Collected data
━━━━━━━━━━━━━━━━━━━━

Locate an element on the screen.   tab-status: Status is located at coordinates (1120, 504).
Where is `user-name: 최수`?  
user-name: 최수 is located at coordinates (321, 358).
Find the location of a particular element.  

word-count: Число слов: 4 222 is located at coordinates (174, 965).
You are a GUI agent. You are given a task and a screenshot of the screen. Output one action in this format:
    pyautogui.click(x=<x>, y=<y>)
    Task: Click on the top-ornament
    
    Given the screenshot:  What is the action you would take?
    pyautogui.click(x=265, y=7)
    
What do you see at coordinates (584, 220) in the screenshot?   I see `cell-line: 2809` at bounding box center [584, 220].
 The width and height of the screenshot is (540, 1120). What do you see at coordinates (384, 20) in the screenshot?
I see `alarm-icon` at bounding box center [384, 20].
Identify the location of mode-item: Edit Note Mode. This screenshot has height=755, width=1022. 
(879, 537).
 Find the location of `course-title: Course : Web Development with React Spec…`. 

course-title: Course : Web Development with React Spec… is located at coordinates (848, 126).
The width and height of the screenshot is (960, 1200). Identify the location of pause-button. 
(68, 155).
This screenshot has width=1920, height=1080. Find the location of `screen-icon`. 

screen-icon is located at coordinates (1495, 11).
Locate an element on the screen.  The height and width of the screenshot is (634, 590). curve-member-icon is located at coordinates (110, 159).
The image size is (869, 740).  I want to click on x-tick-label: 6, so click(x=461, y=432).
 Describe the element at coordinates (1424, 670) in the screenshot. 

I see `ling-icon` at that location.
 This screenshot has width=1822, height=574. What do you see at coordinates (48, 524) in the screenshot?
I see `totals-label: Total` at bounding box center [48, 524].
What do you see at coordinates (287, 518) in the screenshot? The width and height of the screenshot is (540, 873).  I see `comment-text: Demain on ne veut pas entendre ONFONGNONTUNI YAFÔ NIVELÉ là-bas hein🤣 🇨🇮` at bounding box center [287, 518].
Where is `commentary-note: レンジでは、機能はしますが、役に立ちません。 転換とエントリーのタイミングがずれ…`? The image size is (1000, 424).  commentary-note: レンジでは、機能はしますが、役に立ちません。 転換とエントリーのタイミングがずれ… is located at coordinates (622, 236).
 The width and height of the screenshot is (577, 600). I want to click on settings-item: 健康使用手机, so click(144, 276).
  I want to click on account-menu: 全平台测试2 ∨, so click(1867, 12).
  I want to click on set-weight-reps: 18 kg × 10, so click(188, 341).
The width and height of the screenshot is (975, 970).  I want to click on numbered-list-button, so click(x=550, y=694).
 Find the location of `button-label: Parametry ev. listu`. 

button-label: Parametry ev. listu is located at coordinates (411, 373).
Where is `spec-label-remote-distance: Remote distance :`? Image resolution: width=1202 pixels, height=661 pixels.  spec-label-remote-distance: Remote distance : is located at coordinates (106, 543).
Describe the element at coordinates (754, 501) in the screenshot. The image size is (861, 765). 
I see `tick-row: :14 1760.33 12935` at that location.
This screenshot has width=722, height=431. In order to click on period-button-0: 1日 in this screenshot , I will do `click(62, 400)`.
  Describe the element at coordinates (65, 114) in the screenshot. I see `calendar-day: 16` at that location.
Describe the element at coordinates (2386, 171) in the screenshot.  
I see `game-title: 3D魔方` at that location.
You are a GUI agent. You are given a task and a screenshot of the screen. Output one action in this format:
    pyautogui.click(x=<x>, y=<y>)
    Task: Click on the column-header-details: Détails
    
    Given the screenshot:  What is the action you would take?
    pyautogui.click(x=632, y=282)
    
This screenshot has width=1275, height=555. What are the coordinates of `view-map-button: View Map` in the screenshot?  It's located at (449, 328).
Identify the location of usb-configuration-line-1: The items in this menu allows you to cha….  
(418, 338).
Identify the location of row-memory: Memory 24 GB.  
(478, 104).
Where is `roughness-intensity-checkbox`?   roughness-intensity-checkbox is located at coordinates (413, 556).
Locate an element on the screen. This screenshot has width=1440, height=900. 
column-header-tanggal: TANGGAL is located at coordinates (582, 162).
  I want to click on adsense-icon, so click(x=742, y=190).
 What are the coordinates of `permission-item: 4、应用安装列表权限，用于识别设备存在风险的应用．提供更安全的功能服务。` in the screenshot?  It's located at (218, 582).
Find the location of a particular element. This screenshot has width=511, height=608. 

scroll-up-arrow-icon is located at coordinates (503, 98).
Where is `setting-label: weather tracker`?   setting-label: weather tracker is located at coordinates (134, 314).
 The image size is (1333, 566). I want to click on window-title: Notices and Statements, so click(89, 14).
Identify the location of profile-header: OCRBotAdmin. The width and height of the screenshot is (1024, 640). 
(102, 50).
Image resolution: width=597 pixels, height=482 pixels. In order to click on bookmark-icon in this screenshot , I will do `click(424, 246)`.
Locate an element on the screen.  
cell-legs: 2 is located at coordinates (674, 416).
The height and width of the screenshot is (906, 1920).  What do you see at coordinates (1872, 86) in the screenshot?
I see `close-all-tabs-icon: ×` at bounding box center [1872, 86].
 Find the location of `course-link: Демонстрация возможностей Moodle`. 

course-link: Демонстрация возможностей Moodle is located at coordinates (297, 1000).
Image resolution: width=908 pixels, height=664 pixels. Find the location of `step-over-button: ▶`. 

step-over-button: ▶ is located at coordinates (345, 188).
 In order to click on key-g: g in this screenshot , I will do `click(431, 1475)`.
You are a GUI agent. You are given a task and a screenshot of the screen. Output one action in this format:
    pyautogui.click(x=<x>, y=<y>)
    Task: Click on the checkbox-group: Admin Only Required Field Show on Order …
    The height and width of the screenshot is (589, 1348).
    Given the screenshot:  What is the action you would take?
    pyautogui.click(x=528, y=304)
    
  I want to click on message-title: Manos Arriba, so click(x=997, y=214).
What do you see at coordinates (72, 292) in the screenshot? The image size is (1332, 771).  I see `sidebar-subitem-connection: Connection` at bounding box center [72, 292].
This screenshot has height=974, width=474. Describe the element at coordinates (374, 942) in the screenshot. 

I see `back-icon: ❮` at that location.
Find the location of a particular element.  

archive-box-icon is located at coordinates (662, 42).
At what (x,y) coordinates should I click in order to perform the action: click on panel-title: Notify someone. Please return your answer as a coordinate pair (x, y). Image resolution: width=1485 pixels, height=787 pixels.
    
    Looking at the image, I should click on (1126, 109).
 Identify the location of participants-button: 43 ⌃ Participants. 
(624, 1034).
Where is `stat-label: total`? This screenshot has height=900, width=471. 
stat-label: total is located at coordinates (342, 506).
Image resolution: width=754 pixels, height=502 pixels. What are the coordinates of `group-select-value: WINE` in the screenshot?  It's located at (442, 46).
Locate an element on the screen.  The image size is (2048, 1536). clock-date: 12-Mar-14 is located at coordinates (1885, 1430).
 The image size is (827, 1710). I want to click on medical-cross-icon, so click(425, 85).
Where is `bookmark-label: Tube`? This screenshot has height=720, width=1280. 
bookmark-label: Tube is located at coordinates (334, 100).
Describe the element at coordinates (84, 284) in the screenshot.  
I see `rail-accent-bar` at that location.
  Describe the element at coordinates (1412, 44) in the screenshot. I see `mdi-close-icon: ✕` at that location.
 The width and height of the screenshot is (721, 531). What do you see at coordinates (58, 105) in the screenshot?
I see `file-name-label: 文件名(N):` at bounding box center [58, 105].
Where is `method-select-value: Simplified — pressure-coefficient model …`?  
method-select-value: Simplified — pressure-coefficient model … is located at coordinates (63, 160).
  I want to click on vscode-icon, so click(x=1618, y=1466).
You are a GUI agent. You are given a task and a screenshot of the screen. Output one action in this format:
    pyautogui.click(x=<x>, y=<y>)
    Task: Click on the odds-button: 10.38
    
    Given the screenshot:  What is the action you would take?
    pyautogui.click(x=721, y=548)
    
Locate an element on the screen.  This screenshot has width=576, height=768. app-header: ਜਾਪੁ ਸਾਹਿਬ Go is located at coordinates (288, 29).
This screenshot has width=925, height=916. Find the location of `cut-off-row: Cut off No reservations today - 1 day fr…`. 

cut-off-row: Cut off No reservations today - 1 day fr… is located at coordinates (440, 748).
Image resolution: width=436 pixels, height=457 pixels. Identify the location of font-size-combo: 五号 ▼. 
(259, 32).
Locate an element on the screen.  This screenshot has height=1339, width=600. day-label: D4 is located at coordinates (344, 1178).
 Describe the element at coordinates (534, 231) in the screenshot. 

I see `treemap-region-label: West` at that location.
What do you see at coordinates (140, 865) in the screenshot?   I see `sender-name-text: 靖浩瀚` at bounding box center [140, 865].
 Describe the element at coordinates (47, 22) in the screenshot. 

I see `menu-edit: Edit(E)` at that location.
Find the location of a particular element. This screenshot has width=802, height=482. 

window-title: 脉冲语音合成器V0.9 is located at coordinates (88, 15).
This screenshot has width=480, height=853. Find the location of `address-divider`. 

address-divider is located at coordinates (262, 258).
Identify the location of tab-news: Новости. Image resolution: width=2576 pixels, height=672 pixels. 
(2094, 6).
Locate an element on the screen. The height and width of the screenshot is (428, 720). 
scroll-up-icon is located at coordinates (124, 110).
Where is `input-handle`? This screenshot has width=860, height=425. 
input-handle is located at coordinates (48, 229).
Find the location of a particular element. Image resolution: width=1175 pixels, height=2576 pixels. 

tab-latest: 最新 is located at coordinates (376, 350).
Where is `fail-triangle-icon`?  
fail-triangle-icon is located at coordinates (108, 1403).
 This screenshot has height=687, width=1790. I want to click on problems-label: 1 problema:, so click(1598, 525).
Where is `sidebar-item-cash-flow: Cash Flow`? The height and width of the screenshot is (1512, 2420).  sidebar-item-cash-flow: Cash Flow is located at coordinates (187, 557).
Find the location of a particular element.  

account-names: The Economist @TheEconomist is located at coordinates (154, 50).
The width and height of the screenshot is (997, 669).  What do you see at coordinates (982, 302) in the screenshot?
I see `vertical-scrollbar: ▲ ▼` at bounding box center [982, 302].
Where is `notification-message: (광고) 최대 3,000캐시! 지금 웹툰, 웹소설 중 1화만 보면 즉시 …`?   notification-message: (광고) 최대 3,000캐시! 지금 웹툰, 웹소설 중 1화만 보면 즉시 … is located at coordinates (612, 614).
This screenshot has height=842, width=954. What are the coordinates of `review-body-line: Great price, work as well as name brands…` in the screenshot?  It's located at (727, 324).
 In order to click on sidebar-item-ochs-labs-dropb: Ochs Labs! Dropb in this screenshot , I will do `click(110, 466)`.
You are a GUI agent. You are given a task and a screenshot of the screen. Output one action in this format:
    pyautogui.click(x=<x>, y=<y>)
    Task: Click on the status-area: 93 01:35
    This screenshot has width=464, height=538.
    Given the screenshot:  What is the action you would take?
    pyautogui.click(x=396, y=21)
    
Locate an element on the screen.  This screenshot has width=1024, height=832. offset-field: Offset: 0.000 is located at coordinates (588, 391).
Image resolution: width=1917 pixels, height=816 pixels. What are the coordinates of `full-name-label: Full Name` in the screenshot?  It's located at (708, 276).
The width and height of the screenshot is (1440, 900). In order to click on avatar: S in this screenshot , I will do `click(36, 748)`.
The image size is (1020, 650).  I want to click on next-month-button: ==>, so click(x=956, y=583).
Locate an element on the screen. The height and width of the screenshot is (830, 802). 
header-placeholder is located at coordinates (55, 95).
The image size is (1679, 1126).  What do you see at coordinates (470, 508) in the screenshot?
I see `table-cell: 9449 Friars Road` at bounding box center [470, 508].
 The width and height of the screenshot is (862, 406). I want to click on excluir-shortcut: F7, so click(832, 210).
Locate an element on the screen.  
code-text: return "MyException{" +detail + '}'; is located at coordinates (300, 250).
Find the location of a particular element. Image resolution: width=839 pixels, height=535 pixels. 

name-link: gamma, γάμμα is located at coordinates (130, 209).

━━━━━━━━━━━━━━━━━━━━

PROBLEM REQUIREMENTS - Copy the records from the line that contains "Image resolution: width=436" through the line that contains "coordinates (344, 1178).", replacing "Identify" with "Find" and leaving everything else unchanged.

TASK RESULT -
Image resolution: width=436 pixels, height=457 pixels. Find the location of font-size-combo: 五号 ▼. 
(259, 32).
Locate an element on the screen.  This screenshot has height=1339, width=600. day-label: D4 is located at coordinates (344, 1178).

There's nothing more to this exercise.